On March 29, the yield on the two-year Treasury note briefly surpassed the yield on the benchmark 10-year note, marking the first time it has inverted since September 2019. This may be a reflection of a fear in the market that the Federal Reserve could push the economy into a recession as it raises interest rates to combat rapidly rising inflation.
While the short-term inversion in August and early September 2019 was followed by a significant downturn in 2020, it is difficult to know whether this downturn would have occurred if it hadn’t been for the unforeseen closure of businesses, dramatic increase in the unemployment rate, and the economic collapse that came as a result of the worldwide COVID-19 pandemic.
Still, many view an inversion of the yield curve as a reliable signal that a recession is imminent in the following year or two.
The Fed has been aggressively hiking interest rates to fight soaring inflation, and investors are now worried that this will dent economic growth.
“The movements in the twos and the tens are a reflection that the market is growing nervous that the Fed may not be successful in fostering a soft landing," said Joe Manimbo, Senior Market Analyst at Western Union Business Solutions.

**DATA FOR REVIEW:**

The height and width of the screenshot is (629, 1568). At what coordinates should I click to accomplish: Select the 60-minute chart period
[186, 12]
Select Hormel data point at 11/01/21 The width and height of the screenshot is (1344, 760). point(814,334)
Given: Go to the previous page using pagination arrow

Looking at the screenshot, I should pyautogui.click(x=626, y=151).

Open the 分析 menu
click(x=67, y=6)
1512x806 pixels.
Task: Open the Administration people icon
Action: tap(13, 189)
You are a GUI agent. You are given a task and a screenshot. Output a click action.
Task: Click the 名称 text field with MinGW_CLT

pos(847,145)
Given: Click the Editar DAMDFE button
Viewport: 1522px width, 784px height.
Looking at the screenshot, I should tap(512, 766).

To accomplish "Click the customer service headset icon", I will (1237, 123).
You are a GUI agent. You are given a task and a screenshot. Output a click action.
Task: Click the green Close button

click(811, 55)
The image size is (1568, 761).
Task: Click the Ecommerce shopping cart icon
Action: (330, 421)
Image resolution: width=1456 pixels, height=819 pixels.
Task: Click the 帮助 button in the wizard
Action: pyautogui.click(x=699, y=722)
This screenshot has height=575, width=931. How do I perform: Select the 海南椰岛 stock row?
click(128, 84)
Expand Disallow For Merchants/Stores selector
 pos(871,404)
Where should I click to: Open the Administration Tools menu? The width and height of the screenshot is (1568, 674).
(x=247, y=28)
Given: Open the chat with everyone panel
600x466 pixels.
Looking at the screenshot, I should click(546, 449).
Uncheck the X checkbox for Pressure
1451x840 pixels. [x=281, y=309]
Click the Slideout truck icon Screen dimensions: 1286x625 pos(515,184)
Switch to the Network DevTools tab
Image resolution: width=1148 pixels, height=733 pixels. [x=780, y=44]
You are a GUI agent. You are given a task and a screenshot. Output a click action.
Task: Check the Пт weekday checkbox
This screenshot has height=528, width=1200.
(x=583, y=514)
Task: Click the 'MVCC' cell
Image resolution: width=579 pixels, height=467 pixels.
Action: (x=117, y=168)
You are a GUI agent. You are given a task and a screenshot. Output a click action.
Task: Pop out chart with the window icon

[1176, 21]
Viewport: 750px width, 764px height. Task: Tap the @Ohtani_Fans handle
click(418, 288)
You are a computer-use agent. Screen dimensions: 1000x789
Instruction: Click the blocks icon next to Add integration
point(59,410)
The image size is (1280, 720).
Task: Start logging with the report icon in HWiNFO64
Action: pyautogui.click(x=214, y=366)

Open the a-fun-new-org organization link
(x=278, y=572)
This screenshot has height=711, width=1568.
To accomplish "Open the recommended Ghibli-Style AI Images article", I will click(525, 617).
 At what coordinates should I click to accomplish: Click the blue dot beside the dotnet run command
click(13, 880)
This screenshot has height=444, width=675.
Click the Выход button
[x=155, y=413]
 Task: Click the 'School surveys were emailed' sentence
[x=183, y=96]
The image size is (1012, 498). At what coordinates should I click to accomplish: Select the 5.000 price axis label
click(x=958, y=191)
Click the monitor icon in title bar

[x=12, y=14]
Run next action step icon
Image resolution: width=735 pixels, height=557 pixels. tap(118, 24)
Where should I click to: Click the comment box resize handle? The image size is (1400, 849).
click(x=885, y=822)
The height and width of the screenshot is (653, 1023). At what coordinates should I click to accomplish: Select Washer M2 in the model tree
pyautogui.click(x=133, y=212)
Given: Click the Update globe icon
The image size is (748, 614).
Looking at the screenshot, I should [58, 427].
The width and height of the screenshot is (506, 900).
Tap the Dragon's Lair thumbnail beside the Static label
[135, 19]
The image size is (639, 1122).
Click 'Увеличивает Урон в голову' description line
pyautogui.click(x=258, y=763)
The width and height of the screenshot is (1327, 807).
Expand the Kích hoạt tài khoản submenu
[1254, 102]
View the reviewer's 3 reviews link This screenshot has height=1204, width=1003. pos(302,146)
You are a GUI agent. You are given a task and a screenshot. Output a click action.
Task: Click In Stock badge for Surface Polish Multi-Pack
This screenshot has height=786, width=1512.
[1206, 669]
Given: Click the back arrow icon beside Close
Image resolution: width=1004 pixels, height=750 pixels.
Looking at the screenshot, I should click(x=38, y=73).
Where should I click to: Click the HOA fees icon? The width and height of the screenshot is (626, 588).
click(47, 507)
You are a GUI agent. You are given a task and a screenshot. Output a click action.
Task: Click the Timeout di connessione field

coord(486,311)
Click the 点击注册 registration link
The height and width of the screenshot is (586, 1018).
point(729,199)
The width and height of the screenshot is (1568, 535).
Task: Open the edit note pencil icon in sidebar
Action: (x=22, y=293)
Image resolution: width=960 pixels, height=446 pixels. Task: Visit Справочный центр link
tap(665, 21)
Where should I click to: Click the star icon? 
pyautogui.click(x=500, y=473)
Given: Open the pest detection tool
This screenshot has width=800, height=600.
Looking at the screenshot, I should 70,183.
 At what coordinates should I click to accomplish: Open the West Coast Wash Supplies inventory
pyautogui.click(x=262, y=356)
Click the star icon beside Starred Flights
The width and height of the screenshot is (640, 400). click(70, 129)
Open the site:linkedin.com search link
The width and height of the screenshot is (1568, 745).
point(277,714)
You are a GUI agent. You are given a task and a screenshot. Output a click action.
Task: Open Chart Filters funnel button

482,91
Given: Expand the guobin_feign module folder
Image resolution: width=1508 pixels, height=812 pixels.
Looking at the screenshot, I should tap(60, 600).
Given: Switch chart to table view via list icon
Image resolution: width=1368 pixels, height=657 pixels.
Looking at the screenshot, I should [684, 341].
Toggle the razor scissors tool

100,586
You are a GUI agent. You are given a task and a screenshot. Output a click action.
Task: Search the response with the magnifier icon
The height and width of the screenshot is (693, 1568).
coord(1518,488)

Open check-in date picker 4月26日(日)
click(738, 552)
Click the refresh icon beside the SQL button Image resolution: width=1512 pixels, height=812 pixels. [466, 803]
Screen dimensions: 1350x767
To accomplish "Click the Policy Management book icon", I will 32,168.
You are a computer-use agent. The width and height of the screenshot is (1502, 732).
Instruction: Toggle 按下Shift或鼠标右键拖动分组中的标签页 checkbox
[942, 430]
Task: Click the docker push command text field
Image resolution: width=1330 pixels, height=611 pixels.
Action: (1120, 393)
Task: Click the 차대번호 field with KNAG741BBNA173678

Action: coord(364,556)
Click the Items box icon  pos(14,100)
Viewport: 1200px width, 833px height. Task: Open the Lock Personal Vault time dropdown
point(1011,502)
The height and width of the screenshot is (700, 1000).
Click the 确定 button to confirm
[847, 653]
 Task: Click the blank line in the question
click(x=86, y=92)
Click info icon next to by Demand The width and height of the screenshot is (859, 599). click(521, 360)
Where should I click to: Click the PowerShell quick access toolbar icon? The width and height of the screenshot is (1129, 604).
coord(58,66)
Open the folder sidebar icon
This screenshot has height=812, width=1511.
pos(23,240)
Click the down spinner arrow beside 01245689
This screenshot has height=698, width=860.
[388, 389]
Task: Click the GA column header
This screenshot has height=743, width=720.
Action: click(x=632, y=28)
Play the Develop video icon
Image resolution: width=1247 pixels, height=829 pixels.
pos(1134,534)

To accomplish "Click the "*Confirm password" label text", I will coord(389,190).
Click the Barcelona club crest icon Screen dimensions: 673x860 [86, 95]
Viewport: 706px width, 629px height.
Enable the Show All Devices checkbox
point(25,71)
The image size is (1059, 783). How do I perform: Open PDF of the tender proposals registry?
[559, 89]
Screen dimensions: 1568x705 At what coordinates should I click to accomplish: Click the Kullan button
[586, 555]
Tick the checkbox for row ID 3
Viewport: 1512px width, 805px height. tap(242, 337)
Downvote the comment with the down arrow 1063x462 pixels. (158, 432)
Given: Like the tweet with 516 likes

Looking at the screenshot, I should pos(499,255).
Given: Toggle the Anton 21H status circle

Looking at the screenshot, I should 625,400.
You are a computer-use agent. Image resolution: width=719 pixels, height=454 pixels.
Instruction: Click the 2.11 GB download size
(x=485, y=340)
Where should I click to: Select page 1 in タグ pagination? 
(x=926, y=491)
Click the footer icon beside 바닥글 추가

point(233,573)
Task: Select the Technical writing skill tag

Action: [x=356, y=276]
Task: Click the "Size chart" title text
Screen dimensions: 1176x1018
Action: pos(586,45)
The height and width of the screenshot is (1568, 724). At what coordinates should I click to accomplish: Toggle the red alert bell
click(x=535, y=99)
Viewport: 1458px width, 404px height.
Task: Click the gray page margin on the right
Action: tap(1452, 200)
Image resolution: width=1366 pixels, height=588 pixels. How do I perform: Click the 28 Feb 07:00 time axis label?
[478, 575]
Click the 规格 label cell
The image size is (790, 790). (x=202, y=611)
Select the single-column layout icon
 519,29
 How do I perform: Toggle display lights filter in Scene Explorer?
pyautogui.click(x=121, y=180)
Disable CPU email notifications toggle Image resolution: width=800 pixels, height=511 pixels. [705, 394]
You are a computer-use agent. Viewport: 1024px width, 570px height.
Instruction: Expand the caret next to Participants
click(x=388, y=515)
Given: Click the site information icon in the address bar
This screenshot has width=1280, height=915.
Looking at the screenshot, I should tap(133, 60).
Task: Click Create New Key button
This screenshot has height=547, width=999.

**TASK STATEMENT:** Copy out the entire text on the Treasury yield curve inversion word for word, with no changes.

**PROBLEM SOLUTION:**
On March 29, the yield on the two-year Treasury note briefly surpassed the yield on the benchmark 10-year note, marking the first time it has inverted since September 2019. This may be a reflection of a fear in the market that the Federal Reserve could push the economy into a recession as it raises interest rates to combat rapidly rising inflation.
While the short-term inversion in August and early September 2019 was followed by a significant downturn in 2020, it is difficult to know whether this downturn would have occurred if it hadn’t been for the unforeseen closure of businesses, dramatic increase in the unemployment rate, and the economic collapse that came as a result of the worldwide COVID-19 pandemic.
Still, many view an inversion of the yield curve as a reliable signal that a recession is imminent in the following year or two.
The Fed has been aggressively hiking interest rates to fight soaring inflation, and investors are now worried that this will dent economic growth.
“The movements in the twos and the tens are a reflection that the market is growing nervous that the Fed may not be successful in fostering a soft landing," said Joe Manimbo, Senior Market Analyst at Western Union Business Solutions.